March 11, 2014
State park lifeguards worth considering
The park manager at Lake Sammamish State Park is asking Issaquah to consider chipping in for lifeguards at the beaches on Lake Sammamish. The idea is worth considering, but the city must protect its interests.
The state ran a pilot program of placing lifeguards on the beaches in 2007 and 2008. In that time, the number of average daily visitors to guarded beaches rose from about 178 to 267. Considering it sometimes takes time for word to spread of a new program, it’s likely that many of the visitors in the second year heard about lifeguards and made the decision to come to the beach because they knew they and their children would be safe.
If the increase in visitation continues, with a commensurate increase in revenue from fees to enter the park, it would help offset the costs of hiring lifeguards for the swimming season. From a fiscal standpoint, the lifeguards would quickly pay for themselves.
Beyond the money, there is the obvious reason for lifeguards — they save people’s lives. But there are other more subtle reasons.
Having guards on the beaches would also mean another set of “official” eyes in the park during the busiest season. They can help direct visitors to park facilities.
The new guards’ job description could include things like helping chase away (not kill) the geese whose poop fouls the beaches.

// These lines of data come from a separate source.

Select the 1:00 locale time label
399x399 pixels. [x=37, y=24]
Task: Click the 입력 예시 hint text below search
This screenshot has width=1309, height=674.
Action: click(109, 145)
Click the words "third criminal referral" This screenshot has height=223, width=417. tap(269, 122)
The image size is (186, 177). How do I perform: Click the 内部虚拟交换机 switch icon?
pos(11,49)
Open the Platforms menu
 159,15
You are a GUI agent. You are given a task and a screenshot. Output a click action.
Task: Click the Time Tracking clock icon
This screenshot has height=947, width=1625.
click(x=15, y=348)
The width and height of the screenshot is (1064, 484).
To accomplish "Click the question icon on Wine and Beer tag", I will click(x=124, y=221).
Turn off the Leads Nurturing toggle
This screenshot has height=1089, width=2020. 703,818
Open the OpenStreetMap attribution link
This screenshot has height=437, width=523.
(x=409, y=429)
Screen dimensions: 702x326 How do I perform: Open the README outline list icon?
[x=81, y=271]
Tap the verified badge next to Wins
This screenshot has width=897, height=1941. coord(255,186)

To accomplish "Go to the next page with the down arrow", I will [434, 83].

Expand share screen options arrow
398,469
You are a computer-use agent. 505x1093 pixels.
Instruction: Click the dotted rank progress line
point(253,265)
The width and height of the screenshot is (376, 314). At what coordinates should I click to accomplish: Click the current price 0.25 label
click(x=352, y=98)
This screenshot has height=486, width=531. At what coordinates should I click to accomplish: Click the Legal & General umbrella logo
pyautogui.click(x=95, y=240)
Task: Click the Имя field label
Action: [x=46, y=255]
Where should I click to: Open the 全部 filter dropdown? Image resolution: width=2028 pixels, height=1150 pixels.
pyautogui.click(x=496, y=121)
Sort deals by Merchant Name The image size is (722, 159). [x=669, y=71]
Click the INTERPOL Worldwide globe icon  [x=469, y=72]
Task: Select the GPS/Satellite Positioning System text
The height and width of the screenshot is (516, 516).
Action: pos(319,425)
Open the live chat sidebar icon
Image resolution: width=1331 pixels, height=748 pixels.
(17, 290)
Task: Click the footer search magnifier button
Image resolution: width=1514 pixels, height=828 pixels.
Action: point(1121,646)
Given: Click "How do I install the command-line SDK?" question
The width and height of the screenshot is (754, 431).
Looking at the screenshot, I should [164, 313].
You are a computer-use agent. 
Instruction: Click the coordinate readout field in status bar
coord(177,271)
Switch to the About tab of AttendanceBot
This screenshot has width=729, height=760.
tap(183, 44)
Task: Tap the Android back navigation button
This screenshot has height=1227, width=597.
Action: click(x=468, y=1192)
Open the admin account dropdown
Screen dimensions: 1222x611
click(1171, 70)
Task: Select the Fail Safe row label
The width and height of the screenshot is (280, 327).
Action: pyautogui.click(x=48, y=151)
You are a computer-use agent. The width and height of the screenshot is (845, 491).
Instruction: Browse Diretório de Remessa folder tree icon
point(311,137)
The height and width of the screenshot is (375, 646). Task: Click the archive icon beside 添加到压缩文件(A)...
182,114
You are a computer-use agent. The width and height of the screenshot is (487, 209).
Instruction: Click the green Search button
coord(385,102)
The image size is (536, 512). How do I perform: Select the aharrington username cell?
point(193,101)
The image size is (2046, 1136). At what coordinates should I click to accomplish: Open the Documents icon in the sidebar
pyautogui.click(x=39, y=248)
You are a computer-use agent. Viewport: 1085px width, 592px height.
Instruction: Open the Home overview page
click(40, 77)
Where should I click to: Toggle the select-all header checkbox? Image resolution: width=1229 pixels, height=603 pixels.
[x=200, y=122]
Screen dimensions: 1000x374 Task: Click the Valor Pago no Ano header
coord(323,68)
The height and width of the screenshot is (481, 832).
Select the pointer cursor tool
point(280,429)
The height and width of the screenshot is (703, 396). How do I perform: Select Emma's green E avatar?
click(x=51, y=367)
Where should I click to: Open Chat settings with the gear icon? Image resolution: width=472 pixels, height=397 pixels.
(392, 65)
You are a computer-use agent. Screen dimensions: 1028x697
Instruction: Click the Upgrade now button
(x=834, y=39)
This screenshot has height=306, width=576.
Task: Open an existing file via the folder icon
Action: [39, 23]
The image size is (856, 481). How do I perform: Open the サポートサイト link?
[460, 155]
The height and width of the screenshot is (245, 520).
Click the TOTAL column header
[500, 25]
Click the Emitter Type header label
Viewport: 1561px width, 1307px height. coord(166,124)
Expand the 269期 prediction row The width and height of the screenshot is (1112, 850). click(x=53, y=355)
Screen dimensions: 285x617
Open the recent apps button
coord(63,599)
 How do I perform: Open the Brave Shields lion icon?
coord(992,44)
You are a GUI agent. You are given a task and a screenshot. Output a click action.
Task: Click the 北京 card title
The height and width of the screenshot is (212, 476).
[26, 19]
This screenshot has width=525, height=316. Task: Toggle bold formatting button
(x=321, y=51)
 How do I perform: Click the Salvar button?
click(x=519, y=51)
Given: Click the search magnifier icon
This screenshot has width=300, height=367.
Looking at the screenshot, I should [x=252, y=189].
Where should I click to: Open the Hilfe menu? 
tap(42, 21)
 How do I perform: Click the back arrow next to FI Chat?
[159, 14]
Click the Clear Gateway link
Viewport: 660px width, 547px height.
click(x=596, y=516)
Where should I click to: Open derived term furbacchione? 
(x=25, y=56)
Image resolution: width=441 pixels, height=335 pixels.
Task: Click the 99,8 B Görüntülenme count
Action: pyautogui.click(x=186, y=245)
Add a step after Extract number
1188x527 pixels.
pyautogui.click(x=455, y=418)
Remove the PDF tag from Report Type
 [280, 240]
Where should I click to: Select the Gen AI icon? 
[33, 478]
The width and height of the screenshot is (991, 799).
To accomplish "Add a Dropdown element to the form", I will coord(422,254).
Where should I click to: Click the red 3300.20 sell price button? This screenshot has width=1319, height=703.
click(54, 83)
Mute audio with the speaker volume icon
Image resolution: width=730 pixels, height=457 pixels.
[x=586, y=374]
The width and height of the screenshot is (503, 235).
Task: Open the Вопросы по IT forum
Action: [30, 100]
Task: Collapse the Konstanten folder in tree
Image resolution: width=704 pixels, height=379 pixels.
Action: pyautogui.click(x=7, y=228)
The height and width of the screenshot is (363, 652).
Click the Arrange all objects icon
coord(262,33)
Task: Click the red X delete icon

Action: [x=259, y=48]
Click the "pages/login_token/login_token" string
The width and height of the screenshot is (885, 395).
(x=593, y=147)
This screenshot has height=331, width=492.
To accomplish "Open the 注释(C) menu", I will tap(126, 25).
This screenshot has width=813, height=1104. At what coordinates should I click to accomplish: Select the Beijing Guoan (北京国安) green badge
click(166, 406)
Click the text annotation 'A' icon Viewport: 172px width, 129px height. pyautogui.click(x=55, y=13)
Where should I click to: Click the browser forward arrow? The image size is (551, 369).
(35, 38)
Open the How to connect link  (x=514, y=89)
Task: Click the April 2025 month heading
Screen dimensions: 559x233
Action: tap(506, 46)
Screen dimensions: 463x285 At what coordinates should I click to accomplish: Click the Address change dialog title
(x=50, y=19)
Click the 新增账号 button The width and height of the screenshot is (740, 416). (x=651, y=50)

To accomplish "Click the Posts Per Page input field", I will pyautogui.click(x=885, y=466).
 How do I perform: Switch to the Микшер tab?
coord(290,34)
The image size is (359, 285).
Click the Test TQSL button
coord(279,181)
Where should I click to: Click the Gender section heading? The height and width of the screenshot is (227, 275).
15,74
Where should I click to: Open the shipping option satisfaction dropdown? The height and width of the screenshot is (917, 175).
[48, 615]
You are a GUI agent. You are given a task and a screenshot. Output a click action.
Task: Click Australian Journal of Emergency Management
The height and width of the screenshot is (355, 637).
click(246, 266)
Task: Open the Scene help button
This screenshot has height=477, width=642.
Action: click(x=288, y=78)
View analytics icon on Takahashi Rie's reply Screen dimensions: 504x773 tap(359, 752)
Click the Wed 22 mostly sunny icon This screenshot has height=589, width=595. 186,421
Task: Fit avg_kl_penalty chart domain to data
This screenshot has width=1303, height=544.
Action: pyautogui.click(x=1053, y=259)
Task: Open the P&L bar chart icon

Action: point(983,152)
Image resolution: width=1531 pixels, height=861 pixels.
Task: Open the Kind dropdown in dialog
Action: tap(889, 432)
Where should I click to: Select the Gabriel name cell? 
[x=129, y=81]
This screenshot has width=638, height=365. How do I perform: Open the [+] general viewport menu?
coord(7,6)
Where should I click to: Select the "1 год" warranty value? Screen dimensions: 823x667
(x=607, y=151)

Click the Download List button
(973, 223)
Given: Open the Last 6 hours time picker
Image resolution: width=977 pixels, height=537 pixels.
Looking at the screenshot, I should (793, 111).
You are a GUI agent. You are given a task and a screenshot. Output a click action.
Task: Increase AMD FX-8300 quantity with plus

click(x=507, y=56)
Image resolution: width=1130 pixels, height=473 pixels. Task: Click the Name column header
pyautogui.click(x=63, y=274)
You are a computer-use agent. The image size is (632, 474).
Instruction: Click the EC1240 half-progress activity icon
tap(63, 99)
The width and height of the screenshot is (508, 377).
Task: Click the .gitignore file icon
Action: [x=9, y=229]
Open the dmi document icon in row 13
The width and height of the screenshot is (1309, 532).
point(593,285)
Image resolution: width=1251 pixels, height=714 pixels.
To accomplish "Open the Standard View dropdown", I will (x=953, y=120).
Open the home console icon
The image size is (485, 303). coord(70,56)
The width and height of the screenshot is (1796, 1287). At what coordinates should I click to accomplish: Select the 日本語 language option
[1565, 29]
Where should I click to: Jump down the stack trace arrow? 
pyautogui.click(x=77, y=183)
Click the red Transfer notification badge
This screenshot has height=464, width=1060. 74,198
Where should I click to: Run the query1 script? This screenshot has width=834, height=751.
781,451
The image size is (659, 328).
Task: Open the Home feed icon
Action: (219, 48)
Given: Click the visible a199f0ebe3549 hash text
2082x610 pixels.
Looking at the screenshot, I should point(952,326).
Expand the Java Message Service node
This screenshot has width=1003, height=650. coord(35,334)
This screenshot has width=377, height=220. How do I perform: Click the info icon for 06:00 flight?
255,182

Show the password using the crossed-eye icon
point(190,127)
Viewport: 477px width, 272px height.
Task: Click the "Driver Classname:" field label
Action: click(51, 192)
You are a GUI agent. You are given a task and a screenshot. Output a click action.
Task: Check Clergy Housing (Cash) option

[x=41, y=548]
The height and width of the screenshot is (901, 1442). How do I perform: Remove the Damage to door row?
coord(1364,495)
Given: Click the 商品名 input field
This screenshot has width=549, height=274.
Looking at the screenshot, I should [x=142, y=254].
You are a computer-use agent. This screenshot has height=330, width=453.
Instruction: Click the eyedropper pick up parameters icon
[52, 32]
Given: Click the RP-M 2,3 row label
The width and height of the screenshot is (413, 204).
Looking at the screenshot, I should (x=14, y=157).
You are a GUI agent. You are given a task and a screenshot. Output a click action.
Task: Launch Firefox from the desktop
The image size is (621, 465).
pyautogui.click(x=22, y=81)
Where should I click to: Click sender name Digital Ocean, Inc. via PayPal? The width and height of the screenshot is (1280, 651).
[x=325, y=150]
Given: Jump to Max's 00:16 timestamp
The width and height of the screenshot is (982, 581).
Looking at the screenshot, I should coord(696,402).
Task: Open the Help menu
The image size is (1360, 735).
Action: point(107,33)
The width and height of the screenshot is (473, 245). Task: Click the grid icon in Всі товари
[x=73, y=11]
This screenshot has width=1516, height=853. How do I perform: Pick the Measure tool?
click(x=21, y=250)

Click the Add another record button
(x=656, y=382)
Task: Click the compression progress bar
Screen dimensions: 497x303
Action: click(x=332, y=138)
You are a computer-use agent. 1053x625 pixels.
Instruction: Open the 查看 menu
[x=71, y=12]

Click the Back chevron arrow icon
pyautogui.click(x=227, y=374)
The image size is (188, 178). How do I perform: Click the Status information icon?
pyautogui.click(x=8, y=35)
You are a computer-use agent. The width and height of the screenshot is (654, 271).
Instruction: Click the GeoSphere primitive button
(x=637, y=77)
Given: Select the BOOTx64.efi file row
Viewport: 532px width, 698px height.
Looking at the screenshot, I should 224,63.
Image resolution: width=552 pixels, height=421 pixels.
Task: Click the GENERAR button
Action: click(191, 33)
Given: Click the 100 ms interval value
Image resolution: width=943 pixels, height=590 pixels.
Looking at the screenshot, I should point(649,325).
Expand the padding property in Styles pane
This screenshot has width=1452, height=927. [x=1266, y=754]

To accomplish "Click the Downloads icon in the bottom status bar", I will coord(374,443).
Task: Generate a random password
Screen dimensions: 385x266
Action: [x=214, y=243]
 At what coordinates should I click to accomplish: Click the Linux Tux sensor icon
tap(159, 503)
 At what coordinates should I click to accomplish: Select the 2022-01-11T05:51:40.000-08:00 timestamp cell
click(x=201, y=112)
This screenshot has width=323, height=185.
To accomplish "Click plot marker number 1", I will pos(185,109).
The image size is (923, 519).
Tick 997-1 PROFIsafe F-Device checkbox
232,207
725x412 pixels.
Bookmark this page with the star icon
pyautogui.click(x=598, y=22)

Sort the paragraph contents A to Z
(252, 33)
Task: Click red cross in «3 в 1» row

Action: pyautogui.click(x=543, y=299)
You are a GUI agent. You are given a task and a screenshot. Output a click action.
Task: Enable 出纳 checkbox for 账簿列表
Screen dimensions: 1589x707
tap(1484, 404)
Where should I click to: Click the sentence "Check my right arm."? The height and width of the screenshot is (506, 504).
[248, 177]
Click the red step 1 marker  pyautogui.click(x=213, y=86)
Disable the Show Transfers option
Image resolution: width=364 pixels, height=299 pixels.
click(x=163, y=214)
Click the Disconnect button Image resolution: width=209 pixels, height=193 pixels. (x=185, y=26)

Certainly, Issaquah residents would enjoy the benefits of having the guards at the park, but they should not be asked to help shoulder the burden without compensation. The park is a regional facility owned and operated by the state. As such, city residents, as residents of the state, are already supporting the park.
Asking them to pay again through city taxes could be a bit unfair. If the city is going to proceed with helping pay the expenses, it’s only fair that the city also share in the additional revenues generated as a result of the program.
Lifeguards would benefit everyone; the cost of them should not be shouldered only by a few.